Under construction: the BBC’s relationship with freelancers

In order to innovate in the new media environment the BBC must build a new system for working with freelancers.  

Natasha Cox
25 February 2016

The BBC's freelancer training page - under construction

Television is no longer the omnipresent 'box in the corner' around which we organise our daily schedule: it is experienced and produced across a range of screens, websites and technological platforms. Audiences can watch what they want, when they want. In many ways the BBC has been at the forefront of this change - especially in online news, red-button technology and the iPlayer. But if the BBC is to continue being a media pioneer it must now reconfigure and reimagine what its workforce can offer in the new media scene. This means building a new system of working with freelancers. 
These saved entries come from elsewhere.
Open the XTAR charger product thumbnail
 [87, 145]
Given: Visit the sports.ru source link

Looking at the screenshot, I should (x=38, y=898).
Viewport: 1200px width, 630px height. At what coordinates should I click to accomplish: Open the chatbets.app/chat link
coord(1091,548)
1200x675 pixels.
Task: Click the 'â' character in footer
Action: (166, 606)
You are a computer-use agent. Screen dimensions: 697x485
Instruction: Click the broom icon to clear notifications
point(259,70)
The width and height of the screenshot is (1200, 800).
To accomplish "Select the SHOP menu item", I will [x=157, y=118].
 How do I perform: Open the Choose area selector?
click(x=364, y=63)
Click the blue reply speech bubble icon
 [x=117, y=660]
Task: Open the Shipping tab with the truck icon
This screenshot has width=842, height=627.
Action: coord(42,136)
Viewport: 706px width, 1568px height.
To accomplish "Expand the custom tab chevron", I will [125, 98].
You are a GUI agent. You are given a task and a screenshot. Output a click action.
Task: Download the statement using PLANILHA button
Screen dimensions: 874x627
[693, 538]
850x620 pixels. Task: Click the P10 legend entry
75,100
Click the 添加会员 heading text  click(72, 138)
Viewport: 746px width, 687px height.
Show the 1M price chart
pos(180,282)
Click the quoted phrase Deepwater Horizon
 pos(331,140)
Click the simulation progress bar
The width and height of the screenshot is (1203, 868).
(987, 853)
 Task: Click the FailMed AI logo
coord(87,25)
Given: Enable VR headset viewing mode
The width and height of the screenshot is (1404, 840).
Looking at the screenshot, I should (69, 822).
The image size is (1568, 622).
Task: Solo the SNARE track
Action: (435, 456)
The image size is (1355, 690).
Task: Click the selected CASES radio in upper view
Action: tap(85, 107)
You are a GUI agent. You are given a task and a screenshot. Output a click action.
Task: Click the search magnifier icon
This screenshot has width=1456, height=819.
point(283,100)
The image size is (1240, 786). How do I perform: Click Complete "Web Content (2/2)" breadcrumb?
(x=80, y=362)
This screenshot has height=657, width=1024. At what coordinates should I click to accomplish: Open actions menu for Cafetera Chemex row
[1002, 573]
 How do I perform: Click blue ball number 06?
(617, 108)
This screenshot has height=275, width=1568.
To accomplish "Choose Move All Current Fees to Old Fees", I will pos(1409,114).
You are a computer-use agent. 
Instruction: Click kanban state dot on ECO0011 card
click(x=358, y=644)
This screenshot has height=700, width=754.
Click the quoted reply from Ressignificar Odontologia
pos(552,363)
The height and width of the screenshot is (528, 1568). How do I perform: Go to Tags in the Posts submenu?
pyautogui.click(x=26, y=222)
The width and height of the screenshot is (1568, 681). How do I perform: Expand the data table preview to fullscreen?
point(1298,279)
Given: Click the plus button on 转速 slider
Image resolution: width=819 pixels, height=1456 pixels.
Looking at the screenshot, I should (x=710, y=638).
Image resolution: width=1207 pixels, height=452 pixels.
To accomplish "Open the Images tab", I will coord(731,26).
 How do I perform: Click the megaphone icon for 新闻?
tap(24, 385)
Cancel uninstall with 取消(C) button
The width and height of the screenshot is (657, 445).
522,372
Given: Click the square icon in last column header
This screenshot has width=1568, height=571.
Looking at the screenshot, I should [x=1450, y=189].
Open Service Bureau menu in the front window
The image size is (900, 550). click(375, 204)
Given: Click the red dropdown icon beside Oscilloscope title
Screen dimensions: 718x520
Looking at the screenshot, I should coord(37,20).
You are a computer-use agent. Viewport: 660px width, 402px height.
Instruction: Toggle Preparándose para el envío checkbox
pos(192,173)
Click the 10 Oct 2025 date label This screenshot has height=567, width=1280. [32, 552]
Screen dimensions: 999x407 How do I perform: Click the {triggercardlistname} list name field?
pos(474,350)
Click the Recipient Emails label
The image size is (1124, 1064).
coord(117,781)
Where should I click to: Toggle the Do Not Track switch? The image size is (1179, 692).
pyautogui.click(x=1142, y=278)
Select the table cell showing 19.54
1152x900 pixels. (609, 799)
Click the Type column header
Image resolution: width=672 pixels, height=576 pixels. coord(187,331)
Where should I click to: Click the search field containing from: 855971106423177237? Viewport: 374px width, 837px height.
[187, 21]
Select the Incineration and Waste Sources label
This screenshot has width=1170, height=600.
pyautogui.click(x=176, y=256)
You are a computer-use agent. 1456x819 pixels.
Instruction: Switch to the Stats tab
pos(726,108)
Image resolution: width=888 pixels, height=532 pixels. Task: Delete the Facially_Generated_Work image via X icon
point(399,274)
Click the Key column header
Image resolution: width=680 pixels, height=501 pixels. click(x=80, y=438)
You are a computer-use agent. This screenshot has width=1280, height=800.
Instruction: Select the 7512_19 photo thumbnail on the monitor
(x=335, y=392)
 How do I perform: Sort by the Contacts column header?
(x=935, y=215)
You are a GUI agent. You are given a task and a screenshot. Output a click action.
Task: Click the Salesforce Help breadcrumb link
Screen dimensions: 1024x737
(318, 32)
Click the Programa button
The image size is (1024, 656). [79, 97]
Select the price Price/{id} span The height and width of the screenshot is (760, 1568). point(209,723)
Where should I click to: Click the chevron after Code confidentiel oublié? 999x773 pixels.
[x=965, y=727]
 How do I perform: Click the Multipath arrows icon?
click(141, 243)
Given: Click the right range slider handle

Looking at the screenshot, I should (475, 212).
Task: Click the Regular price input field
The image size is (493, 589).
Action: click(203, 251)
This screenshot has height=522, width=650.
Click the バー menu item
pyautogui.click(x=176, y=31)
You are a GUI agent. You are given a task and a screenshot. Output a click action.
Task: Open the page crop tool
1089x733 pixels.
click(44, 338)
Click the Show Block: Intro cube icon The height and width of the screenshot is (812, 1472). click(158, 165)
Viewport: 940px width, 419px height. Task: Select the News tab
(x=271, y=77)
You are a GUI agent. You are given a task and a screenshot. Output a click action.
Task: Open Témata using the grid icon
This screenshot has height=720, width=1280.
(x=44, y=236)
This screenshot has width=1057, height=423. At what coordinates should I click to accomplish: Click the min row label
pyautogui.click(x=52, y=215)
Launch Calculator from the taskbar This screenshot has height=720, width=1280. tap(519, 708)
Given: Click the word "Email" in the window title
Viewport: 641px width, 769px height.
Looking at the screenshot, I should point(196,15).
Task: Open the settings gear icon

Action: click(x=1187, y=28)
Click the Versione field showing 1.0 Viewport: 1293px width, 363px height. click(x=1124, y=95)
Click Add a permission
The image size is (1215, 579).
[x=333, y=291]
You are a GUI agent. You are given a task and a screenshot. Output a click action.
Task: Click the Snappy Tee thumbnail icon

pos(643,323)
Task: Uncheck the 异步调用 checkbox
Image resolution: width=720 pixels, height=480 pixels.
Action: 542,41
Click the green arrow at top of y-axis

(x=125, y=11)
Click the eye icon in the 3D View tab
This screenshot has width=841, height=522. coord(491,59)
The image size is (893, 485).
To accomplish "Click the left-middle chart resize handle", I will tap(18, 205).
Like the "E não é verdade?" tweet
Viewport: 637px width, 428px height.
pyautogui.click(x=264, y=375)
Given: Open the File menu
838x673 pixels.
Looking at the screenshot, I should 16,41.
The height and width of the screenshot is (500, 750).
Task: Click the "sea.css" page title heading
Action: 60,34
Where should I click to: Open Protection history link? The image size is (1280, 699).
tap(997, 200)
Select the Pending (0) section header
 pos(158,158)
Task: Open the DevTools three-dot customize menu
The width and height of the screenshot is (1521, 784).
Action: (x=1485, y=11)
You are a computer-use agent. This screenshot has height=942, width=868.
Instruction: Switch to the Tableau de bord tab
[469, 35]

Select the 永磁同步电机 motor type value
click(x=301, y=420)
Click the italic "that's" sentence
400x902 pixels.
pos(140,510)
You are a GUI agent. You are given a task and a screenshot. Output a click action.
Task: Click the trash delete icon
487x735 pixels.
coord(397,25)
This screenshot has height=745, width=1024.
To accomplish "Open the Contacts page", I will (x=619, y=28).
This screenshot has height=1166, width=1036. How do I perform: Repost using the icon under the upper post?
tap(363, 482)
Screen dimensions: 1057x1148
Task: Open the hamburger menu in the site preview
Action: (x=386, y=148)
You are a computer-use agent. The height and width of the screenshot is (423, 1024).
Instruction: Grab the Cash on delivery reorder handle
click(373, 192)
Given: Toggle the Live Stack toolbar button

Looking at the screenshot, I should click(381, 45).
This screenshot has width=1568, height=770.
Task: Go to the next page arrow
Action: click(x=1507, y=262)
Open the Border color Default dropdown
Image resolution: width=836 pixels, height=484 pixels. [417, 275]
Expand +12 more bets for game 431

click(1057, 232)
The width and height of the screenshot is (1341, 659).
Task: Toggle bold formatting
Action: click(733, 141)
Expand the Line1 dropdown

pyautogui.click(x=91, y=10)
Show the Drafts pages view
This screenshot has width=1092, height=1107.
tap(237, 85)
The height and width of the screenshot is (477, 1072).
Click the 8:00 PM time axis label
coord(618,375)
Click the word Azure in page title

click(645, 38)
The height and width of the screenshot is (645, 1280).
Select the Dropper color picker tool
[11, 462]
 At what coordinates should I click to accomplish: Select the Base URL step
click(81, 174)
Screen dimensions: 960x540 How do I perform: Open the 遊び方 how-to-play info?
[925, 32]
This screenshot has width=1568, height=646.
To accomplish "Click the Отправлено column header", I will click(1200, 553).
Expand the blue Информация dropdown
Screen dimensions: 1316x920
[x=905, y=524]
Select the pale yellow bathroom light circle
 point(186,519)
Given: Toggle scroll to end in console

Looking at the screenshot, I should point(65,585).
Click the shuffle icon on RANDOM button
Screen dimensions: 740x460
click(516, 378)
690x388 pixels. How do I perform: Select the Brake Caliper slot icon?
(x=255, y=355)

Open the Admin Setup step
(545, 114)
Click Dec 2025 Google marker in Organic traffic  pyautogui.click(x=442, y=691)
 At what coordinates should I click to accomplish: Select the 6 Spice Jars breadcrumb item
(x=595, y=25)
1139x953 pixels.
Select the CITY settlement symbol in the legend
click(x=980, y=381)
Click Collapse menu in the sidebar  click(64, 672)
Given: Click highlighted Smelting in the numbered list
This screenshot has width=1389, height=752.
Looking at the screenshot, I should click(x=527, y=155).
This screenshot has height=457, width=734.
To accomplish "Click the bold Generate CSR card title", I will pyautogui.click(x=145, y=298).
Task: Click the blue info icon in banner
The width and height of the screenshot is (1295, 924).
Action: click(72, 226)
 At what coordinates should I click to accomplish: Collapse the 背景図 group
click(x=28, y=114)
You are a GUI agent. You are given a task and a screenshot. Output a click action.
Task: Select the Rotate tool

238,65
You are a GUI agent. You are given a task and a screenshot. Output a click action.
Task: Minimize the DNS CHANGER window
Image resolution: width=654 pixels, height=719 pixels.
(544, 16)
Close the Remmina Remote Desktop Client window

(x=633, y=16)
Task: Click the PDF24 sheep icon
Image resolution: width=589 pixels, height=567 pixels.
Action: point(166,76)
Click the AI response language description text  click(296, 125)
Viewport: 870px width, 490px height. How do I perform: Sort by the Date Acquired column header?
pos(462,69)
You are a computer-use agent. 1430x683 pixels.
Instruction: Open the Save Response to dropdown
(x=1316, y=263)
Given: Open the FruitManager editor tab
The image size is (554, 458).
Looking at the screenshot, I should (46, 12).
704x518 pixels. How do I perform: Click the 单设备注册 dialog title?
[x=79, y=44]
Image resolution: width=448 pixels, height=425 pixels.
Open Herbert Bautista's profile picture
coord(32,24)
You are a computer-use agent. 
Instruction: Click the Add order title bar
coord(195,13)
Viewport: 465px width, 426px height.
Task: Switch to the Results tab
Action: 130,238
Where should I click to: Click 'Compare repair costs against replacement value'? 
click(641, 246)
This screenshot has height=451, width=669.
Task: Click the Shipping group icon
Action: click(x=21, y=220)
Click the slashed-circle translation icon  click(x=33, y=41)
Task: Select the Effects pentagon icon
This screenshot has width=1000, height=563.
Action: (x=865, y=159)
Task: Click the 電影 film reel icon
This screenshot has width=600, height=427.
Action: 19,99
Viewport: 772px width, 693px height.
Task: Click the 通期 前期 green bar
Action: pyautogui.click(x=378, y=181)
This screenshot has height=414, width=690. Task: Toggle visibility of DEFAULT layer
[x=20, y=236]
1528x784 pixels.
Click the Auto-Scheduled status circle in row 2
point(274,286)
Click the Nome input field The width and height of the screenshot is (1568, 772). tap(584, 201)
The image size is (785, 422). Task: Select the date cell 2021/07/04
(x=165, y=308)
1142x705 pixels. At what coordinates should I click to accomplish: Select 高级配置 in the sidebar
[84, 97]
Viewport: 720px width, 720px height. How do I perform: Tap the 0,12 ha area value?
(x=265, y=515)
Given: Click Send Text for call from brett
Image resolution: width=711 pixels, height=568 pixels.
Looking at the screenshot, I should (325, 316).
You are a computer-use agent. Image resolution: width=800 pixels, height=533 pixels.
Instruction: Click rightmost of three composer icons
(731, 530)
“Most of the hot talent is freelance but the BBC doesn't pay as well as many of the indies do”, speaking at the Royal Television Society's Future's Event, BBC Talent Executive, Caroline Carter revealed that the BBC finds it difficult to maintain relationships with freelancers. “We struggle because we are not allowed, with our rate card, to offer as much– and then we lose top talent”, she added. 

The independent sector has been thriving for years with impressive growth, both financially and as a source of innovation in the delivery of programming. This is partly because many indies have recognised the benefit of investing in freelancers and I don't just mean financially. Freelancers consistently bring a colossal amount of creativity to British programme-making. And freelancers can not only expect to be paid more by an indie than by the BBC but there are equally huge opportunities for promotion as well as a wide range of projects and platforms to work on. This is all currently missing at the BBC.   

Making television programmes is a precarious occupation: contracts are often difficult to land, competition is fierce and jobs rarely last longer than six months. Needless to say working as a freelancer is not an easy life, it requires strength of character, a perpetual positive attitude and wide-ranging experience. Over recent years as the industry has evolved so has the expectation that freelancers offer a range of up-to-date skills and a huge portfolio of contacts. Most are now expected to combine work as both producer and director, researcher and camera operator or writer and editor. 

“We don't care about how passionate you are about television – we care about how easier you can make our jobs – that's the reality”, advises RDF's Head of Entertainment Development, Neale Simpson. “Those who succeed have grasped the idea that it's not about what we can do for you, but what you can do for us”. 

As much as the industry places emphasis on freelancers to create and maintain working relationships, it actually all starts with how a company employs their freelancers. Programmes are made well when freelancers feel valued and executives trust who they are working with. Indies often have talent managers soley dedicated to managing a talent pool: both when people are in and out of work. The BBC has yet to establish this system. Too often, freelancers complain that it is difficult to get a meeting, nevermind a job through a talent executive at the BBC. Instead they hear: “we are not crewing up at the moment” or “we will keep you in mind”. 

In 2012, the BBC published an independent review of its freelance contracting arrangements. Caught in a furore that the Corporation employed people on PSCs (Personal Service Companies) in order to avoid tax, the review found inconsistencies in contracts for those on-air and off-air, with some taken on as staff, some as freelancers and others via PSCs. Since then the BBC has struggled to find a happy mix of staff and freelancers that would aid the broadcaster's creative needs. Yet it is crucial for the future of the organisation that it puts more effort and confidence into creating this mix. 

What we have seen with print journalism - becoming a closed shop for the elite with over half of top journalists privately educated -thankfully cannot be said for television. The industry attracts people from different backgrounds partly due to the success of the independent sector and multi-channel media environment.

We are beginning to see this reflected in programme-making: with a greater diversity of perspectives, services and choice. And if we want television to provide a more honest and accurate portrayal of life outside the privileged bubble, the BBC needs to be shifting towards this approach, to see the value and variety in working with freelancers and breathe fresh air into the corporation. 

Television remains an attractive industry because developing and creating a project is such a rewarding experience. Working in television offers a great sense of achievement – whether you have helped produce a documentary that succeeds in changing perceptions, edited an entertainment show that brought joy into the living room or presented a news item that both informed and offered a unique insight – the work can be just as interesting and diverse as the content on the screen. And if the BBC wants to deliver value to audiences it needs to remember that it is their job to work with and support who they can when creating great original work.